If Parliament’s “meaningful vote” on the final deal is going to be, well, meaningful, it needs a Parliament that is strong and unafraid to ask questions, to speak up for ALL the different views, Remain and Leave, and the different ideas and then try and bring us back together.

That’s why you need to vote for the LIBERAL DEMOCRATS.

Liberal Democrats believe in a Parliament that represents ALL opinions – even ones we don’t agree with. Liberal Democrats believe in a democracy that means ALL voices can be heard – not silencing people we don’t agree with, not “Crushing” the Opposition. And one that trusts the people, not taking them for granted.

Weak leaders are afraid of questions.
Weak leaders are afraid of TV debates.
Weak leaders are afraid of Parliament.

Don’t give in to weakness. Don’t give Mrs Mayhem a blank cheque. Vote for a Parliament that is STRONG and hold the Tories to account for their promises.
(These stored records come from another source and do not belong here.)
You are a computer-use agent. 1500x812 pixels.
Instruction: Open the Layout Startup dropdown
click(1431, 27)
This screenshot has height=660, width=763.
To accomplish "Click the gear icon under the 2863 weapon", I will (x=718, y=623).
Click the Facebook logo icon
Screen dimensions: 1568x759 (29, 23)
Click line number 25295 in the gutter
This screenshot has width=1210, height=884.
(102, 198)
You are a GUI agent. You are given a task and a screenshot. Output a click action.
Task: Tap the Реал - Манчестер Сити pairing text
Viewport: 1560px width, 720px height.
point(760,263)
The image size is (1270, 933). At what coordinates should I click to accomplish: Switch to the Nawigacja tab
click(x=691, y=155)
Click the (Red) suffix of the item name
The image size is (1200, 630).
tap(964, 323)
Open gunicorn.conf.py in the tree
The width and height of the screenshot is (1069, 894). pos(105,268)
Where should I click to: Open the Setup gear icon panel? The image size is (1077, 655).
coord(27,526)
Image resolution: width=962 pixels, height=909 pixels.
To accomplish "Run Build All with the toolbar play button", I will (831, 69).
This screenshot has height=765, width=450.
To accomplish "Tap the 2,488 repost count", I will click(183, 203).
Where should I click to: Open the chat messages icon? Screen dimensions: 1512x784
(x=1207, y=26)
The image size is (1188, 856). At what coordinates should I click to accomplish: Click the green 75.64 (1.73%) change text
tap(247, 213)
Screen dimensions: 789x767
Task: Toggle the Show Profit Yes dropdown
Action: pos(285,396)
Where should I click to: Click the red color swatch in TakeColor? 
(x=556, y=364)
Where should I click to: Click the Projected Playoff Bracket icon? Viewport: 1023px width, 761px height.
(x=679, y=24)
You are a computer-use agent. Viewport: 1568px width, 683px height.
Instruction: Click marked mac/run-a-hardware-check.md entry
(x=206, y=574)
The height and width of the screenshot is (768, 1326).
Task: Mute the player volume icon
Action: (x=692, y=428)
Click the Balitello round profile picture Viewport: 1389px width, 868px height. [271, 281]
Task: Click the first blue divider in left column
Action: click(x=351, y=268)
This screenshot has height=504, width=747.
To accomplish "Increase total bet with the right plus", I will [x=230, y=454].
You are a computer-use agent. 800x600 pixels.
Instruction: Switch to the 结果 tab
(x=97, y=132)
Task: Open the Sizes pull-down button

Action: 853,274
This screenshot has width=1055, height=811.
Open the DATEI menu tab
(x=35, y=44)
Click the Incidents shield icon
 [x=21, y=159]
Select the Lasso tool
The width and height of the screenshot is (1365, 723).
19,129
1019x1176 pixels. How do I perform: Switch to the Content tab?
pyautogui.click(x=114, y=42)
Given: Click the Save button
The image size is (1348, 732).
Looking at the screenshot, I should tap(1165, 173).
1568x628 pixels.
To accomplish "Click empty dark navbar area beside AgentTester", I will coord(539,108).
If you want DEMOCRACY to MEAN SOMETHING: support the LIBERAL DEMOCRATS.

Monday, April 03, 2017

Day 5932: The Firebird and the Dragon

B-Day:

So it has happened. Theresa May has sent the “dear John” to Donald Tusk (good elephant name, just sayin’) to let him know we are all shooting ourselves in all of our flappy feet by triggering Article 50.

Remember, if we all get BEHIND the Prime Monster, then when SHE goes over the cliff… we DON’T have to follow!

The Brex Maniacs tell us to be optimistic. So I’ll tell you what I am optimistic about: we CAN turn this around. We can FIX this. WE CAN WIN.

Let me put it in a story:



Never upon a time… the Island of Briton was without magic or stories. And the people were sad and angry.

So the King and the Queen put up a proclamation and asked: who among the free citizens will go to faraway lands to return with a magical animal to bring stories to the people.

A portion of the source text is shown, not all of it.